• [TUGAS]:
Lanjutkan teks tentang kepahlawanan di Indonesia di bawah ini, dimulai tepat setelah kalimat terakhirnya.

### KUTIPAN TEKS ###

MENCARI TELADAN BANGSA 

(Mukaddimah Majelis Ilmu Maiyah Maiyah Dualapanan Bandar Lampung Edisi November 2024)

Perbincangan tentang kepahlawanan di Indonesia sarat dengan kejadian bersejarah pada 10 November di Surabaya tepatnya tempat jembatan berdarah. Berangkat dari kejadian inilah jasa para pahlawan yang gugur dikenang.Jika momen bersejarah itu dikenang sebagai para pahlawan lalu bagaimana untuk para korban kemanusiaan di Papua? Apakah termasuk juga dalam bagian dari para pahlawan? Dalam setiap peradaban dari zaman ke zaman selalu melahirkan pahlawan pada periodenya.

### DATA TERSIMPAN ###

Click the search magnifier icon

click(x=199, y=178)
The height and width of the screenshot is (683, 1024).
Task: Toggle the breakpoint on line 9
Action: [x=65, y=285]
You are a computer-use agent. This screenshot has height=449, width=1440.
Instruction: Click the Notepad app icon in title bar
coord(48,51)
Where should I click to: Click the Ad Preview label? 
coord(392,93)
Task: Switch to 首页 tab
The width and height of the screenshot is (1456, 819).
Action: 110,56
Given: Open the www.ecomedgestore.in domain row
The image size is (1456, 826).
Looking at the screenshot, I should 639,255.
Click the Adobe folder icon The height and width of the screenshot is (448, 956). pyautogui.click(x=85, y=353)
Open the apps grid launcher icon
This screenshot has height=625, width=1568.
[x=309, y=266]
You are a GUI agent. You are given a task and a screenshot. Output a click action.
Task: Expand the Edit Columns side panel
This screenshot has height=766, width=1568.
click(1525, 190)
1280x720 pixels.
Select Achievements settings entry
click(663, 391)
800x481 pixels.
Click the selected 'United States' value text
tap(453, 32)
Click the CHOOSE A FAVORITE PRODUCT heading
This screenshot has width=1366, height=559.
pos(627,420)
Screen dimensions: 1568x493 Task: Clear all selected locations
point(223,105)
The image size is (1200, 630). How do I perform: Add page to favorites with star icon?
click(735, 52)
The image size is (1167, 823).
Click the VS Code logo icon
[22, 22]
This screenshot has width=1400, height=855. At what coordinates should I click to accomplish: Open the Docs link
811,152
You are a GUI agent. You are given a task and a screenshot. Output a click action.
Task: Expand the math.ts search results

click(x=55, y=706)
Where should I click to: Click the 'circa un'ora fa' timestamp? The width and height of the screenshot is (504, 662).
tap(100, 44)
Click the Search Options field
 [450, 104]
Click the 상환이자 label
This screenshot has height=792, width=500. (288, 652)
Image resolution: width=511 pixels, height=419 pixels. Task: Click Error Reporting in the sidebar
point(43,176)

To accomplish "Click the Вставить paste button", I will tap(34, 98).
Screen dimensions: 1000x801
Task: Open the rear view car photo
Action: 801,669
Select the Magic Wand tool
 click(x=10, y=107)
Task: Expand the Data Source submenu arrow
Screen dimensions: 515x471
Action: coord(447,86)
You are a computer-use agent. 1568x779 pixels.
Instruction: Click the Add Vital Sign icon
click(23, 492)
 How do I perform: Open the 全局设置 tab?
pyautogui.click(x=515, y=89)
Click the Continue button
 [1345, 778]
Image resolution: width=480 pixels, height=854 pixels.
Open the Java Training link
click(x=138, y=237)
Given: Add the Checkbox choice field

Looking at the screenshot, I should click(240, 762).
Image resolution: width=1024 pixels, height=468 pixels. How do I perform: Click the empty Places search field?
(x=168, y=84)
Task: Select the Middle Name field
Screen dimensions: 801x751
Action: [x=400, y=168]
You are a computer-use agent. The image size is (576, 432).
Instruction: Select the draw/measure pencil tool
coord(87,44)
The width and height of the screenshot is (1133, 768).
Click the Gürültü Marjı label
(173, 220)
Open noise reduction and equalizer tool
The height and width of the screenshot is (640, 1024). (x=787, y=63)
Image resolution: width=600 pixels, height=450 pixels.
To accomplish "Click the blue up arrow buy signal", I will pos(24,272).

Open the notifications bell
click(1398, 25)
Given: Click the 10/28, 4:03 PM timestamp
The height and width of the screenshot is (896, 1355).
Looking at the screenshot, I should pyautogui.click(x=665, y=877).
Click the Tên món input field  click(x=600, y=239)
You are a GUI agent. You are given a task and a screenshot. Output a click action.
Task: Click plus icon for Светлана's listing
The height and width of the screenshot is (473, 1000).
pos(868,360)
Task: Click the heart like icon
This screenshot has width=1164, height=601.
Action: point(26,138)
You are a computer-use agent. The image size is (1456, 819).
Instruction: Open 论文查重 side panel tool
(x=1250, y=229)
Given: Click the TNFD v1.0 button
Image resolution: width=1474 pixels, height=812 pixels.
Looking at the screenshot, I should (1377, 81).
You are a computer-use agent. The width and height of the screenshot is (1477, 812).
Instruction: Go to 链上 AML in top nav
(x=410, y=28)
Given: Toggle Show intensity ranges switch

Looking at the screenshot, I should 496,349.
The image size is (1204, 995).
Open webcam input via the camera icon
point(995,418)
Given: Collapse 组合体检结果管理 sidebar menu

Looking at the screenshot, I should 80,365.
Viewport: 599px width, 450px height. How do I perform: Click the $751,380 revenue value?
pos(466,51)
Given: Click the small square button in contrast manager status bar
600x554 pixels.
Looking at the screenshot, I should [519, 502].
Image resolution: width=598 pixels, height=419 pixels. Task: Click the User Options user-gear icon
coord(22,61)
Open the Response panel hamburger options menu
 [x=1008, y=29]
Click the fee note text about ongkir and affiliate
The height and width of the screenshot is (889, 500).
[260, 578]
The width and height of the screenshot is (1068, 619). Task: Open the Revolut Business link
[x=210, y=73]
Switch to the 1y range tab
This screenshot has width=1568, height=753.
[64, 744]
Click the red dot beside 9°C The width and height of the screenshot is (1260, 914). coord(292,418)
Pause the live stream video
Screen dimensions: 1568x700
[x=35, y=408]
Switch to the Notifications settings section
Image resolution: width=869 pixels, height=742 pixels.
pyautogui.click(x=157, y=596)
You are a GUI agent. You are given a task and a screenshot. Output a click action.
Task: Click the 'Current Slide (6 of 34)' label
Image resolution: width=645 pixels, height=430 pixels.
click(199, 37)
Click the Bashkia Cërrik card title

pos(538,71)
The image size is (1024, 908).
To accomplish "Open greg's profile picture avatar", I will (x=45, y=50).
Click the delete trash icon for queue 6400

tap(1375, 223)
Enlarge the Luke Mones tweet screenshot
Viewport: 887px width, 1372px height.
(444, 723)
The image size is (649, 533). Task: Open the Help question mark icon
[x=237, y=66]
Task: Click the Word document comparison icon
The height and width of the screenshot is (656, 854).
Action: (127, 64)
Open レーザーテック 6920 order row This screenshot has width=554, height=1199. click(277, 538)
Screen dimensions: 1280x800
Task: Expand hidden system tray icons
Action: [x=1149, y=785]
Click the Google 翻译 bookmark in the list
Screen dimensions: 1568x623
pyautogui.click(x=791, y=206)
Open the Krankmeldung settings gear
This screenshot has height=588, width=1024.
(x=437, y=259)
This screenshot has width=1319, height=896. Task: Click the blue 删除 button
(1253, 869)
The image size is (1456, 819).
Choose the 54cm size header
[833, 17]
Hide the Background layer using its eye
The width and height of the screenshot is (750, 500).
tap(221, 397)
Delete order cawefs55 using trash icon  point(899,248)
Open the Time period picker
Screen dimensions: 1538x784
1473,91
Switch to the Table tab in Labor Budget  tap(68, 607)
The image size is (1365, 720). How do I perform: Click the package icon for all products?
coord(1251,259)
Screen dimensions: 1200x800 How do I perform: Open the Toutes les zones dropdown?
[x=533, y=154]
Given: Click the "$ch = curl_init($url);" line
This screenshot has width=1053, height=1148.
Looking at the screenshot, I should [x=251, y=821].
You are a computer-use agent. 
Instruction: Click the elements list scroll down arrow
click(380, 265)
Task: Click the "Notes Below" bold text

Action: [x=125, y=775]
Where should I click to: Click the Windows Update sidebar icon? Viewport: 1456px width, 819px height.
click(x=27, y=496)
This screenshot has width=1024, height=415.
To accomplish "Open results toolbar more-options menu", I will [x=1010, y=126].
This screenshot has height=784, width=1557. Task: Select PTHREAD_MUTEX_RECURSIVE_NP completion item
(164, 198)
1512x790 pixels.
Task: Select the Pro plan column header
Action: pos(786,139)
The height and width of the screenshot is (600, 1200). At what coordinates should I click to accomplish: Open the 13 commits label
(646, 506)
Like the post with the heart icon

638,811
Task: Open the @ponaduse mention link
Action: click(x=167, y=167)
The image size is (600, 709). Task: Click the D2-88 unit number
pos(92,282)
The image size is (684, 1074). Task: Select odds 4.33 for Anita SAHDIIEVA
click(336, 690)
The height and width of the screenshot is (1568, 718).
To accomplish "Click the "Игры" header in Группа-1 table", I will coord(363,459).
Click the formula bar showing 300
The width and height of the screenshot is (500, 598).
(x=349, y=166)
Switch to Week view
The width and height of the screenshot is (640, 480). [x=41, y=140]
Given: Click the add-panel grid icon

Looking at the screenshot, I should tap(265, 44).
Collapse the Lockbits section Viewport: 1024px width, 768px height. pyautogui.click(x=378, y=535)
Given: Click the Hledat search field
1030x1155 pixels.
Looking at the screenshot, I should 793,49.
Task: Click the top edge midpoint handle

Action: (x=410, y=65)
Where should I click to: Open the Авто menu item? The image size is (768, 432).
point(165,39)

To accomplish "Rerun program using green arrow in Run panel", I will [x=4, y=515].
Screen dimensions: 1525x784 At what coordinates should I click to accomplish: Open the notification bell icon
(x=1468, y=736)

###

• [JAWABAN]:
Pada peradaban yang primitif pahlawan adalah seseorang yang dianggap kuat dan mampu melindungi kelompoknya, baik dari gangguan binatang buas dan atau hal lain yang mengancam. Seseorang yang dianggap pahlawan mampu tampil untuk memimpin kelompoknya. Pada masa sesudah prasejarah kehidupan, manusia yang disebut sebagai pahlawan ialah yang identik dengan perjuangan yang berkaitan dengan kemanusiaan. Siapa saja yang berjuang atas nama kemanusiaan, maka tidak pernah terputus dari perjuangannya dan meninggal dunia masih dalam keadaan berjuang maka dia akan mendapatkan penghargaan berupa gelar pahlawan, yang berarti bahwa gelar pahlawan itu disematkan seseorang yang berjuang, untuk dirinya sendiri, untuk kelompoknya dan untuk kebesaran kelompoknya.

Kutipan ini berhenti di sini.